- _Exercises_
1/ In the post about explaining why zero is even, what does the writer show people to help them grasp it intuitively?
2/ Continue the post about explaining the evenness of zero from its last line.

"0 is a multiple of 3" "Go back to elementary school."

Preamble: I get that we here are airing our grievances with people who 'just don't get it', and I have no issue with that. However, I think education ought to come before judgment (especially with a field as tricky as math), and I'd like to share another way of helping people to intuit the evenness of zero that has been very effective in my experience as a tutor.

A lot of people won't know the 'exists k such that...' definition of an even number, and that's totally OK. I think that one in particular is more of a 'math people' thing, as most of the other classifications you listed are way more accessible. And yes, 'can be divided by 2 to get an integer' makes perfect sense to those of us discussing on this forum, but I think we can all see how a person who's neither familiar with nor enthusiastic about mathematics could conflate this with the classic notion that 'one must not divide by zero'; does it really sound so preposterous that a layperson might mistakenly extrapolate to 'one must not divide zero'? Never mind that it's a perfectly reasonable thing to do mathematically. I think many people who aren't super comfortable with math like to 'stay on the safe side', or something.

Of course, all your criteria for evenness above are useful, but the way I've found best to explain to people intuitively is simply to show them the real number line (only marking the integers, perhaps only the nonnegatives depending on your audience), and start them with a few assumptions they're probably familiar with:

- This is a number line; it contains the positive numbers, [the negative numbers,] and zero.

- _Data extract_
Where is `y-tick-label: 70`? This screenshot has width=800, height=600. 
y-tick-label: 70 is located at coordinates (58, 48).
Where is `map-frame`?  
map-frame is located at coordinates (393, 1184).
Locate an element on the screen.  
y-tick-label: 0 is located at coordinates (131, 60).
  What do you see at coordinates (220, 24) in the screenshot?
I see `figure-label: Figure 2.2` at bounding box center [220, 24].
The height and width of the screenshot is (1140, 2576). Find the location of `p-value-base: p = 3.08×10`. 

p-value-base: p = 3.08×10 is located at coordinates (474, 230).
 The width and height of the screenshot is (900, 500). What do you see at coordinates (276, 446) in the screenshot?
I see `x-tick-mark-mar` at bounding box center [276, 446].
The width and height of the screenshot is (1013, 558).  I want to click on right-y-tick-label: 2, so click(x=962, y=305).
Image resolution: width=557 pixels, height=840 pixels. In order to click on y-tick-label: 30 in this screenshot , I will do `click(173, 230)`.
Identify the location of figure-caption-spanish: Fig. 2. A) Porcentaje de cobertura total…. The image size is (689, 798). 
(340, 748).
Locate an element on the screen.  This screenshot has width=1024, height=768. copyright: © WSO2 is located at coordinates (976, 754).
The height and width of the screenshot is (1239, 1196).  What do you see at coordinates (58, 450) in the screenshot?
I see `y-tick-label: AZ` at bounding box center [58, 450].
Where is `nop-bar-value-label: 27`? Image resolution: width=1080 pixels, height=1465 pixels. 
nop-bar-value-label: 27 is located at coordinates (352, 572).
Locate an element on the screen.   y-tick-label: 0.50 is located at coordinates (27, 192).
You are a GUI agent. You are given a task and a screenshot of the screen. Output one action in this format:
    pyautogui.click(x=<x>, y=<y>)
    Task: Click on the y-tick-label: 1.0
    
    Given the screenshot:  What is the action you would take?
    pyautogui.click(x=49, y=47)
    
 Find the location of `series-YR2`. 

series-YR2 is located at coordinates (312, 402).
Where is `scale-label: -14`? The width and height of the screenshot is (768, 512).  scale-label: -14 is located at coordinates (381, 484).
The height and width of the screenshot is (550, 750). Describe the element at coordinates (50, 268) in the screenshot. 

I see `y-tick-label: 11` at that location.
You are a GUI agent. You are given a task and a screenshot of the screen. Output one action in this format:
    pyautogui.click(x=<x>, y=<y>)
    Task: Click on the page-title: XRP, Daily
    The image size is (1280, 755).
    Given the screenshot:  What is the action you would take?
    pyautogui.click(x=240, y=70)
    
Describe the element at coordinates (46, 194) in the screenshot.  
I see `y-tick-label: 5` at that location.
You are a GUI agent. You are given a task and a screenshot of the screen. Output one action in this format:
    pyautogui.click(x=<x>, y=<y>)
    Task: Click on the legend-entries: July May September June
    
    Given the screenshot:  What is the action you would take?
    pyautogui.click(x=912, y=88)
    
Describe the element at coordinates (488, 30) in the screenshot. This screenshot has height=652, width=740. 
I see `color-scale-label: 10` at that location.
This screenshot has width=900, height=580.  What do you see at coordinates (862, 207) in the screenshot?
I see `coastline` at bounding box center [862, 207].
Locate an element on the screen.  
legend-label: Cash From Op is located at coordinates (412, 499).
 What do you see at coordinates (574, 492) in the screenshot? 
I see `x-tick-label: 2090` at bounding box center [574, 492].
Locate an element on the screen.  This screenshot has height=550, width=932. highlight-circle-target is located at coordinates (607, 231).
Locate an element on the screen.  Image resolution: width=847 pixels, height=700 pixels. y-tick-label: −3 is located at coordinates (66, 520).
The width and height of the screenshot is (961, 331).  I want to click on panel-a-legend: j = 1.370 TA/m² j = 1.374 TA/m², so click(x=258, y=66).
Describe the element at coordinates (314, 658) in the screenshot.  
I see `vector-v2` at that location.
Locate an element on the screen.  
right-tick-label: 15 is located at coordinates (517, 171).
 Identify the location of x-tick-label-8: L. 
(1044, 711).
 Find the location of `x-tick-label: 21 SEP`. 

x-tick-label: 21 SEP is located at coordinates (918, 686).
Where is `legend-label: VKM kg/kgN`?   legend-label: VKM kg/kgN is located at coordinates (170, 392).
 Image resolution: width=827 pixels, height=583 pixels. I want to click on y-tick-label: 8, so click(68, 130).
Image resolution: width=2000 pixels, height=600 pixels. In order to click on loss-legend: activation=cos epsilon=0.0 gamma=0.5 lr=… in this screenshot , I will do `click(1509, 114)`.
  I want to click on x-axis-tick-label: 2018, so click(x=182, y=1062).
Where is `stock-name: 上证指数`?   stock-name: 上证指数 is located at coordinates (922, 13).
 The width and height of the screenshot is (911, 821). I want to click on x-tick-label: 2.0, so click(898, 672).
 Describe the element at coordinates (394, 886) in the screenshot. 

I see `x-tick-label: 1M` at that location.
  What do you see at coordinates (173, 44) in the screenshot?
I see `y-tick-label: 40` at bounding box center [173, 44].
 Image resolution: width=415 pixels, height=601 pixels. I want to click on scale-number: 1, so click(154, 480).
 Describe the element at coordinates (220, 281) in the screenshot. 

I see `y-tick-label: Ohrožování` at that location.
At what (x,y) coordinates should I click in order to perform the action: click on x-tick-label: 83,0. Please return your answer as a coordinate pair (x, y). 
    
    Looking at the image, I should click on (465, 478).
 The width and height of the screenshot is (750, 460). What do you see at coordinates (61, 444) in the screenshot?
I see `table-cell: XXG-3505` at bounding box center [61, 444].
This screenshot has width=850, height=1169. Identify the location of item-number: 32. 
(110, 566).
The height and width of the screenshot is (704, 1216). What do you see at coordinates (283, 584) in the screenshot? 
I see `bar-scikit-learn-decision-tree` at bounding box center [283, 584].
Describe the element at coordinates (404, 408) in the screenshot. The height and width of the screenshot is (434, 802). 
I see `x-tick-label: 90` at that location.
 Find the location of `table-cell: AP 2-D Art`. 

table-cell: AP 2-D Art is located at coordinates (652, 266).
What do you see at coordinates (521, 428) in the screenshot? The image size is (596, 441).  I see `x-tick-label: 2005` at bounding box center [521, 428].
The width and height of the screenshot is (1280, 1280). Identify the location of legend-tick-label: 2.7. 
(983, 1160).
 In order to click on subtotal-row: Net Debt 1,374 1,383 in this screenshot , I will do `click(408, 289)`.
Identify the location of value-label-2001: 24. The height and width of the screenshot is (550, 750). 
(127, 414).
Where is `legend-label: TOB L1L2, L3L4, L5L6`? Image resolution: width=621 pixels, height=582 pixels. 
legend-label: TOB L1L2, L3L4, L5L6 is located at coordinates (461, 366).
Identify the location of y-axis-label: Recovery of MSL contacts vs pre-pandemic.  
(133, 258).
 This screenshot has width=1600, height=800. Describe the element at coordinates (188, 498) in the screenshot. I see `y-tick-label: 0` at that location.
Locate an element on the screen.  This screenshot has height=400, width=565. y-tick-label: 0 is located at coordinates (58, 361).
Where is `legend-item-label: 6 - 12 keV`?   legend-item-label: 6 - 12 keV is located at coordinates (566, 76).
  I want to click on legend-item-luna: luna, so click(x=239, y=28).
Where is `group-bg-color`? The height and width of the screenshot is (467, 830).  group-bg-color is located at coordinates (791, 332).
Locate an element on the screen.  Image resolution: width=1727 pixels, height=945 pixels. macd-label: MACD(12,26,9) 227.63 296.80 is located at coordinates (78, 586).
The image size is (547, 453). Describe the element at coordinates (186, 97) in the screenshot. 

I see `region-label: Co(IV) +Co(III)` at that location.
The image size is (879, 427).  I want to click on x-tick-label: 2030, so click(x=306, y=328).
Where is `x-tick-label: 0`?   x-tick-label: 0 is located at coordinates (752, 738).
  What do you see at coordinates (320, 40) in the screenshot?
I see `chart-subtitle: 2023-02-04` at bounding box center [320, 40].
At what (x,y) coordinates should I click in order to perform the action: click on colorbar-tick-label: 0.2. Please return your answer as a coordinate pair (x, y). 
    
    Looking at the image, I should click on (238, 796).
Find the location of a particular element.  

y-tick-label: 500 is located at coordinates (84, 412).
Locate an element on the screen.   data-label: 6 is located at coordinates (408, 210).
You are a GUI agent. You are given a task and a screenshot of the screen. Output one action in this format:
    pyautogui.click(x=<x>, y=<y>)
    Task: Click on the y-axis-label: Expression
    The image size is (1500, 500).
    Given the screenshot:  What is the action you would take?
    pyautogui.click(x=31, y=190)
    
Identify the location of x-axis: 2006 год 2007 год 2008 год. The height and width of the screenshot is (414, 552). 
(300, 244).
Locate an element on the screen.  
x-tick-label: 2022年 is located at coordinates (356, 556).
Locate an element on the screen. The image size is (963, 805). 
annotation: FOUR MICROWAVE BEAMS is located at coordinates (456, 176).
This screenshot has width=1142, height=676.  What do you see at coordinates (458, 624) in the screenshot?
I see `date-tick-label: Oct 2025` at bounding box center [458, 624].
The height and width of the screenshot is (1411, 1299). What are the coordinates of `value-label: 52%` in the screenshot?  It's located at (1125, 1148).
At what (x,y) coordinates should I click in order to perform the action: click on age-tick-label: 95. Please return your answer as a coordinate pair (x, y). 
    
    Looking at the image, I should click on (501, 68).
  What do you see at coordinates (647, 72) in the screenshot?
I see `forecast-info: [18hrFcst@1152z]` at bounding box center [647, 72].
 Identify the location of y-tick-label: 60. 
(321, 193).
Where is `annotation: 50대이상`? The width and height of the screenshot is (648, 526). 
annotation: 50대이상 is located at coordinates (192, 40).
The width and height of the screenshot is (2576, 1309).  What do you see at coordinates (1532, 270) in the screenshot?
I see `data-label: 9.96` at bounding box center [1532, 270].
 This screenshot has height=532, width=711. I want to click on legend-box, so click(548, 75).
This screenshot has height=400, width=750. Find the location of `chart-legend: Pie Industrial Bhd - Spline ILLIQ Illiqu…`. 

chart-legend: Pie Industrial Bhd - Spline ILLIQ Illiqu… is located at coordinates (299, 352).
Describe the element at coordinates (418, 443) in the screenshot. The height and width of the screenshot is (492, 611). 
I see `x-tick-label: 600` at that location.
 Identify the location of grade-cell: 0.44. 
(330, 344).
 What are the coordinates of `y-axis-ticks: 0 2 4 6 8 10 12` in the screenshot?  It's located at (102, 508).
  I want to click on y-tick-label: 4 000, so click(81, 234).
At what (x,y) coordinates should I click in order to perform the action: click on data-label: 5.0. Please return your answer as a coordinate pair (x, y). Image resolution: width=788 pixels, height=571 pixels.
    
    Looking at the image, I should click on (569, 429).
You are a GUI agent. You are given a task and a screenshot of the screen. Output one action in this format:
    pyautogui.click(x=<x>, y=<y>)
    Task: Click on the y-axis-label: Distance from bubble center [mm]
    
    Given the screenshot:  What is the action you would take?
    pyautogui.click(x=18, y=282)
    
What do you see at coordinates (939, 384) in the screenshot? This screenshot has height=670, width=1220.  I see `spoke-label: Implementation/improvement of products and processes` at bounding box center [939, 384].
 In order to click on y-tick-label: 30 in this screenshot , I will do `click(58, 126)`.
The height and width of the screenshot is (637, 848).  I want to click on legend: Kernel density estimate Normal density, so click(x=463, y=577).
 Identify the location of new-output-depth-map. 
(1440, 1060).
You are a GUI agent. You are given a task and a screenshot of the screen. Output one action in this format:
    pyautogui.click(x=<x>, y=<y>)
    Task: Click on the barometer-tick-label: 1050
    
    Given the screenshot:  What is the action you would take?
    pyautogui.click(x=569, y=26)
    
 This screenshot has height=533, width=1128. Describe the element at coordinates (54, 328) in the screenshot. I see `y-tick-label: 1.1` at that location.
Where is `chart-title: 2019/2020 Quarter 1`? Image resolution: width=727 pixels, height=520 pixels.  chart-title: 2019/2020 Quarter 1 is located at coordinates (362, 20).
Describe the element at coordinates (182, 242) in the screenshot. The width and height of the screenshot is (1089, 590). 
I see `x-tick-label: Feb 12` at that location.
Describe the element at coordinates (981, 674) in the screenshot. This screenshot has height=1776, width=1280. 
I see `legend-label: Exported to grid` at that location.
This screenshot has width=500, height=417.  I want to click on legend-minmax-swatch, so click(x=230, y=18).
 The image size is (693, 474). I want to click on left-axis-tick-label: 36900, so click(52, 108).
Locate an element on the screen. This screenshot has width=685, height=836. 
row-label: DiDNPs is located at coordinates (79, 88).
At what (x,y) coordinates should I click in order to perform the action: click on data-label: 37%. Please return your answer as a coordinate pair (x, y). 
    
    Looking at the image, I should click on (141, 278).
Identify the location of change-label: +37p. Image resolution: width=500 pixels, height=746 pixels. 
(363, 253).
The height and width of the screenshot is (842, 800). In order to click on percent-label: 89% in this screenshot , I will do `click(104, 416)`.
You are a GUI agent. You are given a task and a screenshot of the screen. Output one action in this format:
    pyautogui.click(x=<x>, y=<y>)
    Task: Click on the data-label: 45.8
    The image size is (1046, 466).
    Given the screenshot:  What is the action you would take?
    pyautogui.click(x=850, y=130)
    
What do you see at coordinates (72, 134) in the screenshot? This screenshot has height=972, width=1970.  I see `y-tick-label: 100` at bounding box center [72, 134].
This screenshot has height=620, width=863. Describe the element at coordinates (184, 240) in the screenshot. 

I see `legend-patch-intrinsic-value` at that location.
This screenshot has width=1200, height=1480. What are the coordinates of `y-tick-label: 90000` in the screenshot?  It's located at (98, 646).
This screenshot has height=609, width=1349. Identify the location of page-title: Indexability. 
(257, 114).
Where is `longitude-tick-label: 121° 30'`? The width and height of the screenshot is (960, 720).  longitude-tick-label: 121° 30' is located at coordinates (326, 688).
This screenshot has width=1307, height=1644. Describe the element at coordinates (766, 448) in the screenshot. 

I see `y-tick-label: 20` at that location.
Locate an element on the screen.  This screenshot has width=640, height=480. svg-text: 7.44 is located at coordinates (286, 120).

- _Answers for the tasks_
1/ The real number line, with only the integers marked (perhaps only the nonnegative ones, depending on the audience).

2/
- Integers (or, for the sake of explanation, 'whole numbers') alternate between positive and negative; there are not two even whole numbers next to each other on the number line.

- Zero is a number.*

Now, we just count down to 0 from 4 or someplace by even-or-oddness, which really captivates the younger students, as well as establishing the pattern in their heads that "even, odd, even, odd..." is always the case for whole numbers. When we get to zero, they fill in the blank, and so they remember as an intuitive exercise that zero has to be even. The combination of seeing where zero lives with all the other numbers on the line as well as including it in the spoken pattern is really effective. I used this all the time when I tutored elementary/middle school math, and it works pretty well from about 4th grade on.

* This idea is mightily contentious, maybe more so than the evenness. For some reason, though, there are people who will grant that zero is even, but not that it is a number. I don't know why this is the case.